Лучшего произведения Декампа, собачьей больницы, я, к сожалению, совсем не видал: ее уже приняли, когда я пришел на выставку. Многих других хороших его картин не успел я также посмотреть. Я застал одну маленькую картину[11], еще с выставки не принятую, и сам отгадал тотчас, что Декамп великий живописец; простота и колорит поразили меня. Картина представляет просто турецкое строение, белое, высокое, кое-где маленькие впадины для окошек, откуда выглядывают турецкие головы; внизу тихая вода, в которой с чудесным спокойствием отражаются меловые стены с их красноватою оттенкою. Потом узнал я, что Декамп сам был в Турции и что поразивший меня колорит есть не только оригинальность, но вместе истина, верными и простыми красками в восточных его картинах выраженная. Всего разительнее является она в его Патруле[12]. Тут мы видим великого Хаджибея[13], начальника полиции в Смирне, объезжающего город со своими мирмидонами. Турецкой Бей с пузом, как грецкая губка, сидит высоко на своей лошади, во всем величии глупого невежества; обидно грубая, закоснело бессмысленная рожа, покрытая белою чалмою; в руках орудие самовластных палочных ударов; подле него бегут пешком девять верных исполнителей его quand même5*: услужливые твари, на тонких коротеньких ножках, почти со скотскими лицами, кошачьими, обезьянскими, козлиными; один из них составляет мозаику из собачьей морды, свиных глаз, ослиных ушей, телячьей улыбки и заячьего страху. В руках несут они беззаботно оружие, пики, деревом вверх — тут же орудия заботливого правосудия, кол и связку бамбуковых палок. Так как дома, мимо которых шествие совершается, известко-беловатого цвета, а улица желто-глинистая, то темные, странные фигуры выдаются на светлом грунте за ними, на светлом поле перед ними, как яркие Китайские тени. На картине изображены светлые, вечерние сумерки, и странные тени худощавых людей и лошадиных ног усиливают магическое действие целого. Люди бегут с такими смешными ужимками, с такими бестолковыми прыжками; лошадь бежит так глупо скоро, что кажется, будто она или ползет на брюхе, или летит: и все это здешние критики изволили осуждать, упрекать в неестественности, в карикатурности.

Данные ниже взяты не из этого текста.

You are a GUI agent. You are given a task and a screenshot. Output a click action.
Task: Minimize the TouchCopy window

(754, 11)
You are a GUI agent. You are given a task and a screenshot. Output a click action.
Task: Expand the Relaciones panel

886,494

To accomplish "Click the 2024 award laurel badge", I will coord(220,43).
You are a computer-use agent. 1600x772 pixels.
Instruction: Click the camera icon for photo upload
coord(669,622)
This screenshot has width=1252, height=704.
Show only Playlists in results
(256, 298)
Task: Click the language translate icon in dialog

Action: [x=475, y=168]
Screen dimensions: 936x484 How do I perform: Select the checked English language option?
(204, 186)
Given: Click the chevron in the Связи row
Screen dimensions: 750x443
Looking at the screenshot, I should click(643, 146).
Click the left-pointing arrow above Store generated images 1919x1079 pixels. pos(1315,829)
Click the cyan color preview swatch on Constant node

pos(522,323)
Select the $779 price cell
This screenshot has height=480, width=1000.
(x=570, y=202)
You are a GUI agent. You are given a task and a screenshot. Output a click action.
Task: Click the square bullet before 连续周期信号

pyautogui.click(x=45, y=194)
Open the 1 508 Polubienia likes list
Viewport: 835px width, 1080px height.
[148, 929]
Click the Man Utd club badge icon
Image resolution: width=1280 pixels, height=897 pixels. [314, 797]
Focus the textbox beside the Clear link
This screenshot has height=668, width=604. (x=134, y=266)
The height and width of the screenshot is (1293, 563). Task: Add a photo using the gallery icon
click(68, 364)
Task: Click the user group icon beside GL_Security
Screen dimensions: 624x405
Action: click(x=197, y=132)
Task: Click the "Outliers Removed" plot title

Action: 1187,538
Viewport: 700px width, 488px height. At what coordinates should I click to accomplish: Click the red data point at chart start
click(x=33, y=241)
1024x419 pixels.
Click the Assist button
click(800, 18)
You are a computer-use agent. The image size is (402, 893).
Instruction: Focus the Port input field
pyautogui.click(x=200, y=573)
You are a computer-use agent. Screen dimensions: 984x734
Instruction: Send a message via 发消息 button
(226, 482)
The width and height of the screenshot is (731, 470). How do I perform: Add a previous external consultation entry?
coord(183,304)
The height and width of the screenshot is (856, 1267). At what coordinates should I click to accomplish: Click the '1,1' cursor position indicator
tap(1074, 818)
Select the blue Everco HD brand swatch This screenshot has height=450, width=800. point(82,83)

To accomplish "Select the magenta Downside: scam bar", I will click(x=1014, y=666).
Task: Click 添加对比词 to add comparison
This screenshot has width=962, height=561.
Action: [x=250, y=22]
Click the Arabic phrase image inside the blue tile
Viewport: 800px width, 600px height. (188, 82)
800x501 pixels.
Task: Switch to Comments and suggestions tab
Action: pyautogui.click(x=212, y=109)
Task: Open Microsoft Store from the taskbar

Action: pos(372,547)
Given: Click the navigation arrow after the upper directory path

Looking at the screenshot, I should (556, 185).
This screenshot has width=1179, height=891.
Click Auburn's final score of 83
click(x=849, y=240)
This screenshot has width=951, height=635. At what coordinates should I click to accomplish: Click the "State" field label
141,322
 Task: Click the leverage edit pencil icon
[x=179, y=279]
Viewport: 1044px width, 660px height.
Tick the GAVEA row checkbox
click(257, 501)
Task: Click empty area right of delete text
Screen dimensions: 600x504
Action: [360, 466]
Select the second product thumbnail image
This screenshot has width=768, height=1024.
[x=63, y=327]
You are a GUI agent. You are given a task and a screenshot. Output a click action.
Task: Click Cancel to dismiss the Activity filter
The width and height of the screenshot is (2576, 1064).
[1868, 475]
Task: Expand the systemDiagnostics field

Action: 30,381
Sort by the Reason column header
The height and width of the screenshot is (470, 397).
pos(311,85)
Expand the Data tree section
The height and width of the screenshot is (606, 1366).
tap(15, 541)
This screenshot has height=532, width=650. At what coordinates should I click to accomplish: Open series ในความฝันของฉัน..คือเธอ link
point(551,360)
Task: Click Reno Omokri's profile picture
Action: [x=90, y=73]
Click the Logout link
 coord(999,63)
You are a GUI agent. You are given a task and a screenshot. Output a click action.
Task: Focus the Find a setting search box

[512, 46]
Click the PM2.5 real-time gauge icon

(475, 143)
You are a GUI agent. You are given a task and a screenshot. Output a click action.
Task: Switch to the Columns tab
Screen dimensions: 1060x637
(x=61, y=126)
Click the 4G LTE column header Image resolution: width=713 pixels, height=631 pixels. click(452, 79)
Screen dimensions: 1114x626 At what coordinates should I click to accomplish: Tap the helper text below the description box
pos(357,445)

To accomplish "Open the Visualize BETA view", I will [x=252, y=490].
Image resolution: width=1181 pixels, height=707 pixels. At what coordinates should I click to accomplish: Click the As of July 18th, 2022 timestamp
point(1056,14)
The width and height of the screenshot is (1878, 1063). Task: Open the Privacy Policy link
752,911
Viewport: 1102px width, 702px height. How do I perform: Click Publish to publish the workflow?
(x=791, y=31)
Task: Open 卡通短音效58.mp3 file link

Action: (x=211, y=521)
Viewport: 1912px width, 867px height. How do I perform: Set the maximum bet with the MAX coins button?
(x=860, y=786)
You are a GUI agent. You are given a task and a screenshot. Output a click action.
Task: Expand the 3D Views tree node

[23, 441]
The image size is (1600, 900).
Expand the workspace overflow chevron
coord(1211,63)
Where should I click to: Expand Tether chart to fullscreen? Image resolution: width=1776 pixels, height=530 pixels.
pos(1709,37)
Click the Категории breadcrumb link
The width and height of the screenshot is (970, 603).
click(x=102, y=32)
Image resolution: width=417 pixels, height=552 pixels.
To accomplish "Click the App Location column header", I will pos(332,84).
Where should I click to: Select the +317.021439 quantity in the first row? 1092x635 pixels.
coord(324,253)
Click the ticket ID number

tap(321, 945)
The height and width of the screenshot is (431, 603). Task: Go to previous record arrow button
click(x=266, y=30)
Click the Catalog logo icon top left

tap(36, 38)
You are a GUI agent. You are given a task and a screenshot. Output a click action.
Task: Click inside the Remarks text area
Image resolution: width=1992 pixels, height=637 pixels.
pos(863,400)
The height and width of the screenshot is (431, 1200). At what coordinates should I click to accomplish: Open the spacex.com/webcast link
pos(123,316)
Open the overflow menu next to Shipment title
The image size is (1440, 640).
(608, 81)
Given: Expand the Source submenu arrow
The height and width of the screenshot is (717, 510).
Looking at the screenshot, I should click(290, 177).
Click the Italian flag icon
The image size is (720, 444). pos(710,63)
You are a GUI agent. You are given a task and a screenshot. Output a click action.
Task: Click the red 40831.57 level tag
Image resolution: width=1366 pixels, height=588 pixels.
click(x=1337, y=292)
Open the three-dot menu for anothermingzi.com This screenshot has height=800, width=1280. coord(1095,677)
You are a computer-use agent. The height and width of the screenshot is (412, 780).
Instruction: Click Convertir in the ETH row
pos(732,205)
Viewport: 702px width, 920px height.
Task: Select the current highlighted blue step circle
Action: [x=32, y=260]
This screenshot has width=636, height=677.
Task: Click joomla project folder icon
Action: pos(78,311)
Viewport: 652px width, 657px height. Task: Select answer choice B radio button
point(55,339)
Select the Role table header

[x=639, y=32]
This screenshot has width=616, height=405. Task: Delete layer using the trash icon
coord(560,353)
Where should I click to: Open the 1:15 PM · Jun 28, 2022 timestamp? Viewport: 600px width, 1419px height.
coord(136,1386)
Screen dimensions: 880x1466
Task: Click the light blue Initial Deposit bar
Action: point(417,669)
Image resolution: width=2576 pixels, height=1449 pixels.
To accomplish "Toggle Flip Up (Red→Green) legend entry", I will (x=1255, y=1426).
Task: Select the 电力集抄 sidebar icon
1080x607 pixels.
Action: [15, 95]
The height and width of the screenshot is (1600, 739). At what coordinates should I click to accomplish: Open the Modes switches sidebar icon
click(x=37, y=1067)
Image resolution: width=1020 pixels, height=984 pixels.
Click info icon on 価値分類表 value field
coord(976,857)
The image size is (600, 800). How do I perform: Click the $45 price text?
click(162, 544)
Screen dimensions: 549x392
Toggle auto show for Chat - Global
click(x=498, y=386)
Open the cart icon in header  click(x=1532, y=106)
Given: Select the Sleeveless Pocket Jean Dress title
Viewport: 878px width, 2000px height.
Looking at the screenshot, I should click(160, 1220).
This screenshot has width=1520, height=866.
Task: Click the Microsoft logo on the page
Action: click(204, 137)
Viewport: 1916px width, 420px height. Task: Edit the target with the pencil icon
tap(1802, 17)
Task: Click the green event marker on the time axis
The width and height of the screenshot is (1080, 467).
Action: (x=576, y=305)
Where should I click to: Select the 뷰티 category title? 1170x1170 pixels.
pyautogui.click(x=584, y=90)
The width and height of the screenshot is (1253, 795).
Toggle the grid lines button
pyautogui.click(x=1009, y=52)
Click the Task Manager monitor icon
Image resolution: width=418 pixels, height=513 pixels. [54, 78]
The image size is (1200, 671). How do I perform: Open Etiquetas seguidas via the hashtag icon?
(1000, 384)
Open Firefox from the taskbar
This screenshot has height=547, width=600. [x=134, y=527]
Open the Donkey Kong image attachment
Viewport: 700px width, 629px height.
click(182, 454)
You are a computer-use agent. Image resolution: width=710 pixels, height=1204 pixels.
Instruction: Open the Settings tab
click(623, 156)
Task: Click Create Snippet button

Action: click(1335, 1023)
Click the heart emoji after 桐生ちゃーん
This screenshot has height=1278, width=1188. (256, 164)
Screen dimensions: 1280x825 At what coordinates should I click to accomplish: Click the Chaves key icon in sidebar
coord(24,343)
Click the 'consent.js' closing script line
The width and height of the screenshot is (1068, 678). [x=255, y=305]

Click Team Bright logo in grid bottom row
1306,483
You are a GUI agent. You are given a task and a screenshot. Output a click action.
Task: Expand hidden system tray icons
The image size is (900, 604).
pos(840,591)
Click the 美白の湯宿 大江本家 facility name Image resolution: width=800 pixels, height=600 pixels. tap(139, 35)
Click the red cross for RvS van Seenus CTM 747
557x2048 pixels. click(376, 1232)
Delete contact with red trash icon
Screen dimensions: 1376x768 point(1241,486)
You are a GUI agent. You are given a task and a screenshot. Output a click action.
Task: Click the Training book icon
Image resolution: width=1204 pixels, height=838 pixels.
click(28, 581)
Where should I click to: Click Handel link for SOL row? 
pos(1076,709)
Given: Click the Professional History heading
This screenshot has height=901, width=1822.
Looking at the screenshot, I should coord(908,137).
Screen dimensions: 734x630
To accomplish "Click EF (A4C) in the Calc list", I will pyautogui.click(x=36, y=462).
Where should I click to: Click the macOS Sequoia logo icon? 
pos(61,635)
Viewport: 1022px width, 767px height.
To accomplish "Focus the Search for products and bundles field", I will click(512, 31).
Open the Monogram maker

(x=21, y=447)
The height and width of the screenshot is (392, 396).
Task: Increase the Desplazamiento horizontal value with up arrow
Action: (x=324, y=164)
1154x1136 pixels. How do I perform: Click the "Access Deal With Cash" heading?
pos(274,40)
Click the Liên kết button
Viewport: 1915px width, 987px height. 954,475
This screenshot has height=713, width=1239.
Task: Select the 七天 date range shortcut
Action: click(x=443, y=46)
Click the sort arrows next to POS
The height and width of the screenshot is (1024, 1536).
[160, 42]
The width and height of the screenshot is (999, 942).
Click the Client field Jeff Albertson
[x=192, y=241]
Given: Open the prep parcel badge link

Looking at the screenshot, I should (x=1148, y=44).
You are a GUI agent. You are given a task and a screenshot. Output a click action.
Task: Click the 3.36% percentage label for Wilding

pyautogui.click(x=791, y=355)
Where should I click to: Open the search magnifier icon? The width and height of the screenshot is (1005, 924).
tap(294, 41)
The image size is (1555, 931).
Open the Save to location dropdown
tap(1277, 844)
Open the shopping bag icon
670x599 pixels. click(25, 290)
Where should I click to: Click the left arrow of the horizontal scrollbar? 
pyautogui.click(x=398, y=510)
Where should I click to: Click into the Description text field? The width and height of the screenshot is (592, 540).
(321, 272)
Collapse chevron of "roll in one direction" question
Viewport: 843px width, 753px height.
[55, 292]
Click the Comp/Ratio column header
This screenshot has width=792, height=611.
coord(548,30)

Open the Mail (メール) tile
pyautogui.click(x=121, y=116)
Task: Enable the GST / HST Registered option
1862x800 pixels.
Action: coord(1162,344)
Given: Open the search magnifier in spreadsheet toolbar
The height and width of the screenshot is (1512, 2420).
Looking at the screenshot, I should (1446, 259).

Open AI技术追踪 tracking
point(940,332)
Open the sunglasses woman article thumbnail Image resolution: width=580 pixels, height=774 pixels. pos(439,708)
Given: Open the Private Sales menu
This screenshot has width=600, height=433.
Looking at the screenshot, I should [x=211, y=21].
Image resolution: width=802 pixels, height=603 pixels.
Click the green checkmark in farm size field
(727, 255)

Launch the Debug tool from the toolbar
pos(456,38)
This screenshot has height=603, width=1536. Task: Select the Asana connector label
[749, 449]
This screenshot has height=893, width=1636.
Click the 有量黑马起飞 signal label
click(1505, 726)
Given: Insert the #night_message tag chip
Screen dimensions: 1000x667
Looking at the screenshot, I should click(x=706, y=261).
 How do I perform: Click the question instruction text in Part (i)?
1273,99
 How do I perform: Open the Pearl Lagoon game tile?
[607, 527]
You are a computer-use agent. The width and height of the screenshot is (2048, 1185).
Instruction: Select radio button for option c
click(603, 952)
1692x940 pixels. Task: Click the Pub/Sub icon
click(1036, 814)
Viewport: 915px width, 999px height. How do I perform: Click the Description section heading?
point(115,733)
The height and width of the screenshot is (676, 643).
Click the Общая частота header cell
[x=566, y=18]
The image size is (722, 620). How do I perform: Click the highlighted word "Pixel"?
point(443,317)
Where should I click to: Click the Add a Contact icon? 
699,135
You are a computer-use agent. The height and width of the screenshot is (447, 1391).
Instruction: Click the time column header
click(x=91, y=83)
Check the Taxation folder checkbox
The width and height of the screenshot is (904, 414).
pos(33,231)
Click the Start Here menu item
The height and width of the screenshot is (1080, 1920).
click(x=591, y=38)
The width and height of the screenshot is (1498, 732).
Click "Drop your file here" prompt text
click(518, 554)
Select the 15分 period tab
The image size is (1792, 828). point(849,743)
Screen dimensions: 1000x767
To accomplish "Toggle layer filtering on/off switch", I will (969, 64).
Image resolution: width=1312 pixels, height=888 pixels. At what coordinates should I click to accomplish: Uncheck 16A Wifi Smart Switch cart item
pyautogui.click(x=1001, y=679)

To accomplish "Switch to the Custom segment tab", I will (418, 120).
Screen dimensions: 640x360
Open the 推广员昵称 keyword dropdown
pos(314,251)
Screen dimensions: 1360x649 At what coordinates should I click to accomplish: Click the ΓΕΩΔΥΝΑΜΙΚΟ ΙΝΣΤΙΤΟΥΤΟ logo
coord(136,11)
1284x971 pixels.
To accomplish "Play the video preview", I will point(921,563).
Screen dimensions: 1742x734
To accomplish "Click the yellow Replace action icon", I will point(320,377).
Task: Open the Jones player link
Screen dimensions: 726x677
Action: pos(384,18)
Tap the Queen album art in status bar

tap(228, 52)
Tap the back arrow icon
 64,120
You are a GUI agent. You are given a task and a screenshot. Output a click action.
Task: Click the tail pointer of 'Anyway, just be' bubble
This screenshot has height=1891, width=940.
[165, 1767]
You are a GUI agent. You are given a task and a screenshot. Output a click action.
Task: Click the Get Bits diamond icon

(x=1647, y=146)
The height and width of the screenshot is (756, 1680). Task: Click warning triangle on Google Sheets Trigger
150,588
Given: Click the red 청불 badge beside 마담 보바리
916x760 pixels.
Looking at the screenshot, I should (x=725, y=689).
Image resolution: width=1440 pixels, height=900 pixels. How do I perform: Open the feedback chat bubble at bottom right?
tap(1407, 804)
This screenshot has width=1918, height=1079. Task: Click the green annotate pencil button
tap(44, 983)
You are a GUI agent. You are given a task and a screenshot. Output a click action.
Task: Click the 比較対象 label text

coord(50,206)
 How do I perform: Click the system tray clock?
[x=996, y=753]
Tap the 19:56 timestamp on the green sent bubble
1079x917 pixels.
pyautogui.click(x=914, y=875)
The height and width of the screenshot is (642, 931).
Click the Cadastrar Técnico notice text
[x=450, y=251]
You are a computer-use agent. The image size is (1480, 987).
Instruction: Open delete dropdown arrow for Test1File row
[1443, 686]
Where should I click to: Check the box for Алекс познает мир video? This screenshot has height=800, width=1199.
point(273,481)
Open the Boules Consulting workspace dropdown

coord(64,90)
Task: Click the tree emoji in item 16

И Франция имеет своих рецензентов искусства, критикующих каждое новое произведение по старым принятым правилам; своих обер-знатоков, порхающих но рабочим комнатам и улыбающихся одобрительно, когда угождают их пристрастию. Эти господа не преминули произнести приговор свой и Декамповым картинам. Г. Иаль[14], издающий после каждой выставки особую брошюрку, думал унизить картину и посмеяться над почитателями оной, смиренно сознавшись, что он человек простой, рассуждающий по правилам, понятным уму, и что бедный его разум не может видеть в Декамповой картине того высокаго, мастерскаго произведения, которое признают в ней люди, парящие выше ума и рассудка. «Бедный человек со своим бедным разумом! Он не чувствует, как праведно осудил себя! Бедному разуму никогда, в самом деле, не приходится быть главным судьею в делах изящного искусства, — так же точно, как при создании оных никогда не играет он первой роли. Идея творения изящного рождается в душе[15]; душа просит у фантазии существенной ее помощи; фантазия бросает ей все цветы свои навстречу, осыпает ими идею и, вероятно, скорее бы задушила, нежели оживила, если бы хромоногий разум не подоспел с садовническим ножом своим, не отбросил излишних цветов своих и не подчистил ненужного.
Разум смотрит только за порядком; его можно назвать полициею изящных творений. В жизни он ничто иное, как холодный счетчик; подводит итог под наши дурачества; и, ах, иногда при банкротстве изорванного сердца, он, угрюмый бухгалтер, спокойно записывает недочет.»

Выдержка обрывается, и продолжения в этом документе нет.